====== RECORDS FOR THE EXERCISE ======
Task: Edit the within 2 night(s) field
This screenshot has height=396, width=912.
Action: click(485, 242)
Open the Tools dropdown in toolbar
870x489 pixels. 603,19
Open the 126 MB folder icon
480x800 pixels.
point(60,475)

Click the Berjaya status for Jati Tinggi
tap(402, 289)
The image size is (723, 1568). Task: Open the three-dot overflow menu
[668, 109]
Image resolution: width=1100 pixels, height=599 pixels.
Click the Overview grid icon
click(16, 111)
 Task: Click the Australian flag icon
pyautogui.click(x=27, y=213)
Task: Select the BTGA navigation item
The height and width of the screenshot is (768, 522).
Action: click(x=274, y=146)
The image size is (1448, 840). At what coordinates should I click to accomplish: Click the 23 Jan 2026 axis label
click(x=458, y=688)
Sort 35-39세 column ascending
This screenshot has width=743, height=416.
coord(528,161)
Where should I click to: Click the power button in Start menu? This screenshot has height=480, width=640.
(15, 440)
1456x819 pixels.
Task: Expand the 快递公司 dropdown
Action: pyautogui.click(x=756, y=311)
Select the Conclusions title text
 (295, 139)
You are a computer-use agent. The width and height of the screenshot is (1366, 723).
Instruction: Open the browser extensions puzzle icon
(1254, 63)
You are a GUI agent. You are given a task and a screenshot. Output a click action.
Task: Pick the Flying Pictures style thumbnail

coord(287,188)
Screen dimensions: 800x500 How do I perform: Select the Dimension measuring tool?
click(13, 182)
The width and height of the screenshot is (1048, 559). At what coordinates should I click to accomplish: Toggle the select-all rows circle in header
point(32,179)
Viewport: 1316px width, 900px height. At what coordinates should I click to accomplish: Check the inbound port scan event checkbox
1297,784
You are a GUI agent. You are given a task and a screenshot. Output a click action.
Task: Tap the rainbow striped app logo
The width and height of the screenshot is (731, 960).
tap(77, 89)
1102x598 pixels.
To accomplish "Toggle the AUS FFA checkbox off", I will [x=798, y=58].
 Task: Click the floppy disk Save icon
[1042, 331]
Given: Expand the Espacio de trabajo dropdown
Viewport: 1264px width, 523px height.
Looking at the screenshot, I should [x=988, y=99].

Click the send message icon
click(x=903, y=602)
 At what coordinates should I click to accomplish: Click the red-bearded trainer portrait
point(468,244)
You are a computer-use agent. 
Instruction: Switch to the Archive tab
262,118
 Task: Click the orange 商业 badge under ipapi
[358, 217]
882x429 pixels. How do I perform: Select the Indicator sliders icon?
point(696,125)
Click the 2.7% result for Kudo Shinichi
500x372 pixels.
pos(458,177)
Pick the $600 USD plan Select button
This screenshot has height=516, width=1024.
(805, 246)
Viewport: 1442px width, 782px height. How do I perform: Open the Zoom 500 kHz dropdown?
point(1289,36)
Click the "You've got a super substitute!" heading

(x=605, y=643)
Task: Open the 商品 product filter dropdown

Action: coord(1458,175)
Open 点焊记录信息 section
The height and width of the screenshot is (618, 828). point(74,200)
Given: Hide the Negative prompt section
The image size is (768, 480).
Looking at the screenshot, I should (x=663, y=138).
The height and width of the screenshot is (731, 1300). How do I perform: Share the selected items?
======
● **EXERCISE DESCRIPTION**: Return the line that contains "Instruction: Switch to the Archive tab" along with every line after it through the end of the entries, exactly, adding nothing.

● **OUTPUT OF THE EXERCISE**:
Instruction: Switch to the Archive tab
262,118
 Task: Click the orange 商业 badge under ipapi
[358, 217]
882x429 pixels. How do I perform: Select the Indicator sliders icon?
point(696,125)
Click the 2.7% result for Kudo Shinichi
500x372 pixels.
pos(458,177)
Pick the $600 USD plan Select button
This screenshot has height=516, width=1024.
(805, 246)
Viewport: 1442px width, 782px height. How do I perform: Open the Zoom 500 kHz dropdown?
point(1289,36)
Click the "You've got a super substitute!" heading

(x=605, y=643)
Task: Open the 商品 product filter dropdown

Action: coord(1458,175)
Open 点焊记录信息 section
The height and width of the screenshot is (618, 828). point(74,200)
Given: Hide the Negative prompt section
The image size is (768, 480).
Looking at the screenshot, I should (x=663, y=138).
The height and width of the screenshot is (731, 1300). How do I perform: Share the selected items?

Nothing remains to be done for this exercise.